Percutaneous coronary intervention for stable ischemic heart disease is indicated primarily in patients with angina that persists despite optimal antianginal therapy.

The prognostic implications of DAPT are different in stable ischemic disease than in acute coronary syndromes. The substrate treated by percutaneous intervention in stable ischemic disease is primarily fibrofatty plaque, as opposed to thrombus in acute coronary syndromes.

Percutaneous intervention significantly improves the prognosis in acute coronary syndromes, whereas its impact on overall survival in stable ischemic heart disease is not well documented. Given these differences, our discussion about DAPT in stable ischemic disease cannot be extrapolated to acute coronary syndromes.


DAPT is mandatory early after drug-eluting stent placement, when the stent continuously releases medication, inhibiting tissue growth within the lumen of the stent.

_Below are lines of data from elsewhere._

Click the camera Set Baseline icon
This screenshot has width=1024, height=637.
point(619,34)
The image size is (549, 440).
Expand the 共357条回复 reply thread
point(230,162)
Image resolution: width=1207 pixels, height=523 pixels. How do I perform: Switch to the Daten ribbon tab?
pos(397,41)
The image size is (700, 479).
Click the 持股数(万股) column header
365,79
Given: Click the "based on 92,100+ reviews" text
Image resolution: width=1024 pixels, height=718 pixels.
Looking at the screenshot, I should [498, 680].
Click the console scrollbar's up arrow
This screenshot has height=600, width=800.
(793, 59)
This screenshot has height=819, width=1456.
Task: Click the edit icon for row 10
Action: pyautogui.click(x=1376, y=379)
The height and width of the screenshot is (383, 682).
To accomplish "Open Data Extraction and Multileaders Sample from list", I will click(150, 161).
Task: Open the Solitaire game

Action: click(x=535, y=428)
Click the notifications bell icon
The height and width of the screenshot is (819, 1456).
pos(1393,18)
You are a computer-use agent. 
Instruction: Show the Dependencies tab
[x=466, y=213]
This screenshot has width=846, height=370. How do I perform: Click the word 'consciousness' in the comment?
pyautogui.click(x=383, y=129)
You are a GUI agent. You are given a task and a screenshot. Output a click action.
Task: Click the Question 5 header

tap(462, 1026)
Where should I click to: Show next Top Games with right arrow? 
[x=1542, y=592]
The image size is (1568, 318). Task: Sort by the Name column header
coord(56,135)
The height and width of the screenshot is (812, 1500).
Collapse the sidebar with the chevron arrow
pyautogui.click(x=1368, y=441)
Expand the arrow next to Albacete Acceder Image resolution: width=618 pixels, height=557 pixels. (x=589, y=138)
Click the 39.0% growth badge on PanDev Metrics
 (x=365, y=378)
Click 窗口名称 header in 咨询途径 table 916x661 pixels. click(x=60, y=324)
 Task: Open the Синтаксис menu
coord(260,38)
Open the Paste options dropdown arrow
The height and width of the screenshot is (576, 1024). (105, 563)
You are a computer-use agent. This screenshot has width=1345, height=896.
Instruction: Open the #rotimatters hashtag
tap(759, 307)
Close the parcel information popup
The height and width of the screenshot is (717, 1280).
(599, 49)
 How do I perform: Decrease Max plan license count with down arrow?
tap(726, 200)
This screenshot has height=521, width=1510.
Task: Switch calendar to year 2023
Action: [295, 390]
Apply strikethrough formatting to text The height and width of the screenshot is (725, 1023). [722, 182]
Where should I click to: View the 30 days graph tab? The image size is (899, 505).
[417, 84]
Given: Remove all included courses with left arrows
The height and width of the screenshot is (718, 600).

Endothelialization of the stent normally occurs during the first 7 to 30 days after placement. During this period, the nonendothelialized stent poses a risk of thrombosis, a life-threatening, catastrophic condition with a mortality rate between 9% and 45%.1

Studies discussed in this article.
Aspirin 75 to 100 mg has been shown to be effective as secondary prevention of atherosclerotic disease and is recommended lifelong in this clinical setting. Adding a thienopyridine reduces the risk of myocardial infarction, stent thrombosis, and death from a cardiovascular event and decreases the incidence of plaque rupture in nonstented coronary vessels. Hence, prevention of these complications provides the rationale for DAPT in this clinical setting.


Although guidelines have traditionally recommended 12 months of DAPT, the optimal duration is still debated.

A duration beyond 12 months in patients with a history of myocardial infarction was shown to be reasonable in 2 large trials,2,3 while a 2016 review by Bittl et al4 suggested that therapy beyond 12 months in patients with a newer-generation drug-eluting stent could increase the incidence of major bleeding. A detailed discussion of DAPT longer than 12 months is beyond the scope of this article.


The results of 5 major trials support shorter duration of DAPT in stable ischemic disease.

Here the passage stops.